(Collected data)
== Segment start ==

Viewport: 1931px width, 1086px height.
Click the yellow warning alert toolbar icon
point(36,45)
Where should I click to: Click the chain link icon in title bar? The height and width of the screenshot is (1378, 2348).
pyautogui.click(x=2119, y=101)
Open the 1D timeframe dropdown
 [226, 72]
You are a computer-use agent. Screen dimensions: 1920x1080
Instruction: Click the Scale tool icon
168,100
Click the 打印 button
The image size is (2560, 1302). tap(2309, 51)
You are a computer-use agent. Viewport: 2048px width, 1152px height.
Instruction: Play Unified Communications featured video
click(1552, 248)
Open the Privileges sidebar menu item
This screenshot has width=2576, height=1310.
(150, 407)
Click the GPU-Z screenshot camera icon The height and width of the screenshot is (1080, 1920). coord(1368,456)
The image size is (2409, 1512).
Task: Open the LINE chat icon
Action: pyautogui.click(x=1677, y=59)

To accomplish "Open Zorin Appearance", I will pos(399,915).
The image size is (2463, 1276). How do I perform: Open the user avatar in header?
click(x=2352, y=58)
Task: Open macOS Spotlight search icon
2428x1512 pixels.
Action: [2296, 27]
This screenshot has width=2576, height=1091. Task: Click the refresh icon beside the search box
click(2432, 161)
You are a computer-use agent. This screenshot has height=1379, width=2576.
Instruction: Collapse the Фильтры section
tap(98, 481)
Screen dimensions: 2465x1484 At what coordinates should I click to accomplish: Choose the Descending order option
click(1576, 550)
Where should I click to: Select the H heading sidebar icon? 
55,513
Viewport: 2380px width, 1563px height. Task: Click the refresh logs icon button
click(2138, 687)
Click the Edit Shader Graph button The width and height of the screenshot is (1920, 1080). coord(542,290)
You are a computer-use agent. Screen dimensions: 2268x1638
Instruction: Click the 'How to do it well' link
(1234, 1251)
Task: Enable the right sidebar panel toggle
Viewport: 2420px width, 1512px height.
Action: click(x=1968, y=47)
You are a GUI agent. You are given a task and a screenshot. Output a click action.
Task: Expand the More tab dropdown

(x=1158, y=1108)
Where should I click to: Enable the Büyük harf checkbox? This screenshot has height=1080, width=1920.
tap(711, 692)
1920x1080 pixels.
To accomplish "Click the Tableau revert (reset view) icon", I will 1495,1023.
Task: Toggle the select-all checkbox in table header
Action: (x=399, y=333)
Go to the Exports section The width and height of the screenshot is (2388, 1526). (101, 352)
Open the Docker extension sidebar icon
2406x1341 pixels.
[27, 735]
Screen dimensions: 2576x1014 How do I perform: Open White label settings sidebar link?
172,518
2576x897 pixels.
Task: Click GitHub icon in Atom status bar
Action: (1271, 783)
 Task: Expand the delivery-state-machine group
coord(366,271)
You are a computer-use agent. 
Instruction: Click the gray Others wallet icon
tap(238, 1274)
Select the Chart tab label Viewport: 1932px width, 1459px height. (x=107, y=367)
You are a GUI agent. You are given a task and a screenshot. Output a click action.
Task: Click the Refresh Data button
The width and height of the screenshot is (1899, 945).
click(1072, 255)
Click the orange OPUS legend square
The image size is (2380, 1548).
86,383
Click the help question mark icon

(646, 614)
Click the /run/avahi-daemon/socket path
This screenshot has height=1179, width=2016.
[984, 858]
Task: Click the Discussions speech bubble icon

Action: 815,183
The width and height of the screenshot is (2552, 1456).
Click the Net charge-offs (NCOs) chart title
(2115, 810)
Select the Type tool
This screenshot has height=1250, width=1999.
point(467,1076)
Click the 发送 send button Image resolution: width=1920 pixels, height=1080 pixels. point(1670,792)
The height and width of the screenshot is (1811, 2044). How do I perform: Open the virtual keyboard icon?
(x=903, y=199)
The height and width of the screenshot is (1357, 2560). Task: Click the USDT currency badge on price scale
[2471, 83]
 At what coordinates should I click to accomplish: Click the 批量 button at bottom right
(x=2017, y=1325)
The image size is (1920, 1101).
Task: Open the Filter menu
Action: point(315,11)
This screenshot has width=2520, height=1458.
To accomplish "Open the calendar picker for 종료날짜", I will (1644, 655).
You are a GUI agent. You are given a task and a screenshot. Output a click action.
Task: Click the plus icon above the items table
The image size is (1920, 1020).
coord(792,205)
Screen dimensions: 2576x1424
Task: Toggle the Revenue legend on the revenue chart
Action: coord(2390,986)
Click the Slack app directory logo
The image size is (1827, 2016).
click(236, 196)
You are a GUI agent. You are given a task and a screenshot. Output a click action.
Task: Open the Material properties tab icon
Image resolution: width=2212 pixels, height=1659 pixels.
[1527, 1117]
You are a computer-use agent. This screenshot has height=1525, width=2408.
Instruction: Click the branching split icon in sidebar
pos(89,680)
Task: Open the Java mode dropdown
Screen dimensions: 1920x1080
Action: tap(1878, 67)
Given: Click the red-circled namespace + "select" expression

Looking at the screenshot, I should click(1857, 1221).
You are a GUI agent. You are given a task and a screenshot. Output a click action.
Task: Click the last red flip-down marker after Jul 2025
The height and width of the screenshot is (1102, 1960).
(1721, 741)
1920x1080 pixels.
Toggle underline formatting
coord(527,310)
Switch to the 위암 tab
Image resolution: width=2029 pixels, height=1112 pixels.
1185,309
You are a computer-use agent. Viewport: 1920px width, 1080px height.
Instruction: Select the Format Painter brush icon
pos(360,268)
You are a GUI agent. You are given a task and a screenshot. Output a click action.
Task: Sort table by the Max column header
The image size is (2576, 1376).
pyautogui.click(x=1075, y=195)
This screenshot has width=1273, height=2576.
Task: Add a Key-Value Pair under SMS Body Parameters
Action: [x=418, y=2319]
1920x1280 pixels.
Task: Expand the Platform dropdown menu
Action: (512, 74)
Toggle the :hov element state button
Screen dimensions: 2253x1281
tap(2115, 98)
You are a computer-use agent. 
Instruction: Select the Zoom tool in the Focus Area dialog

== Segment end ==

TASK DESCRIPTION => Print out the records exactly as they were entered.

RESULT OF THE EXERCISE =>
Viewport: 1931px width, 1086px height.
Click the yellow warning alert toolbar icon
point(36,45)
Where should I click to: Click the chain link icon in title bar? The height and width of the screenshot is (1378, 2348).
pyautogui.click(x=2119, y=101)
Open the 1D timeframe dropdown
 [226, 72]
You are a computer-use agent. Screen dimensions: 1920x1080
Instruction: Click the Scale tool icon
168,100
Click the 打印 button
The image size is (2560, 1302). tap(2309, 51)
You are a computer-use agent. Viewport: 2048px width, 1152px height.
Instruction: Play Unified Communications featured video
click(1552, 248)
Open the Privileges sidebar menu item
This screenshot has width=2576, height=1310.
(150, 407)
Click the GPU-Z screenshot camera icon The height and width of the screenshot is (1080, 1920). coord(1368,456)
The image size is (2409, 1512).
Task: Open the LINE chat icon
Action: pyautogui.click(x=1677, y=59)

To accomplish "Open Zorin Appearance", I will pos(399,915).
The image size is (2463, 1276). How do I perform: Open the user avatar in header?
click(x=2352, y=58)
Task: Open macOS Spotlight search icon
2428x1512 pixels.
Action: [2296, 27]
This screenshot has width=2576, height=1091. Task: Click the refresh icon beside the search box
click(2432, 161)
You are a computer-use agent. This screenshot has height=1379, width=2576.
Instruction: Collapse the Фильтры section
tap(98, 481)
Screen dimensions: 2465x1484 At what coordinates should I click to accomplish: Choose the Descending order option
click(1576, 550)
Where should I click to: Select the H heading sidebar icon? 
55,513
Viewport: 2380px width, 1563px height. Task: Click the refresh logs icon button
click(2138, 687)
Click the Edit Shader Graph button The width and height of the screenshot is (1920, 1080). coord(542,290)
You are a computer-use agent. Screen dimensions: 2268x1638
Instruction: Click the 'How to do it well' link
(1234, 1251)
Task: Enable the right sidebar panel toggle
Viewport: 2420px width, 1512px height.
Action: click(x=1968, y=47)
You are a GUI agent. You are given a task and a screenshot. Output a click action.
Task: Expand the More tab dropdown

(x=1158, y=1108)
Where should I click to: Enable the Büyük harf checkbox? This screenshot has height=1080, width=1920.
tap(711, 692)
1920x1080 pixels.
To accomplish "Click the Tableau revert (reset view) icon", I will 1495,1023.
Task: Toggle the select-all checkbox in table header
Action: (x=399, y=333)
Go to the Exports section The width and height of the screenshot is (2388, 1526). (101, 352)
Open the Docker extension sidebar icon
2406x1341 pixels.
[27, 735]
Screen dimensions: 2576x1014 How do I perform: Open White label settings sidebar link?
172,518
2576x897 pixels.
Task: Click GitHub icon in Atom status bar
Action: (1271, 783)
 Task: Expand the delivery-state-machine group
coord(366,271)
You are a computer-use agent. 
Instruction: Click the gray Others wallet icon
tap(238, 1274)
Select the Chart tab label Viewport: 1932px width, 1459px height. (x=107, y=367)
You are a GUI agent. You are given a task and a screenshot. Output a click action.
Task: Click the Refresh Data button
The width and height of the screenshot is (1899, 945).
click(1072, 255)
Click the orange OPUS legend square
The image size is (2380, 1548).
86,383
Click the help question mark icon

(646, 614)
Click the /run/avahi-daemon/socket path
This screenshot has height=1179, width=2016.
[984, 858]
Task: Click the Discussions speech bubble icon

Action: 815,183
The width and height of the screenshot is (2552, 1456).
Click the Net charge-offs (NCOs) chart title
(2115, 810)
Select the Type tool
This screenshot has height=1250, width=1999.
point(467,1076)
Click the 发送 send button Image resolution: width=1920 pixels, height=1080 pixels. point(1670,792)
The height and width of the screenshot is (1811, 2044). How do I perform: Open the virtual keyboard icon?
(x=903, y=199)
The height and width of the screenshot is (1357, 2560). Task: Click the USDT currency badge on price scale
[2471, 83]
 At what coordinates should I click to accomplish: Click the 批量 button at bottom right
(x=2017, y=1325)
The image size is (1920, 1101).
Task: Open the Filter menu
Action: point(315,11)
This screenshot has width=2520, height=1458.
To accomplish "Open the calendar picker for 종료날짜", I will (1644, 655).
You are a GUI agent. You are given a task and a screenshot. Output a click action.
Task: Click the plus icon above the items table
The image size is (1920, 1020).
coord(792,205)
Screen dimensions: 2576x1424
Task: Toggle the Revenue legend on the revenue chart
Action: coord(2390,986)
Click the Slack app directory logo
The image size is (1827, 2016).
click(236, 196)
You are a GUI agent. You are given a task and a screenshot. Output a click action.
Task: Open the Material properties tab icon
Image resolution: width=2212 pixels, height=1659 pixels.
[1527, 1117]
You are a computer-use agent. This screenshot has height=1525, width=2408.
Instruction: Click the branching split icon in sidebar
pos(89,680)
Task: Open the Java mode dropdown
Screen dimensions: 1920x1080
Action: tap(1878, 67)
Given: Click the red-circled namespace + "select" expression

Looking at the screenshot, I should click(1857, 1221).
You are a GUI agent. You are given a task and a screenshot. Output a click action.
Task: Click the last red flip-down marker after Jul 2025
The height and width of the screenshot is (1102, 1960).
(1721, 741)
1920x1080 pixels.
Toggle underline formatting
coord(527,310)
Switch to the 위암 tab
Image resolution: width=2029 pixels, height=1112 pixels.
1185,309
You are a computer-use agent. Viewport: 1920px width, 1080px height.
Instruction: Select the Format Painter brush icon
pos(360,268)
You are a GUI agent. You are given a task and a screenshot. Output a click action.
Task: Sort table by the Max column header
The image size is (2576, 1376).
pyautogui.click(x=1075, y=195)
This screenshot has width=1273, height=2576.
Task: Add a Key-Value Pair under SMS Body Parameters
Action: [x=418, y=2319]
1920x1280 pixels.
Task: Expand the Platform dropdown menu
Action: (512, 74)
Toggle the :hov element state button
Screen dimensions: 2253x1281
tap(2115, 98)
You are a computer-use agent. 
Instruction: Select the Zoom tool in the Focus Area dialog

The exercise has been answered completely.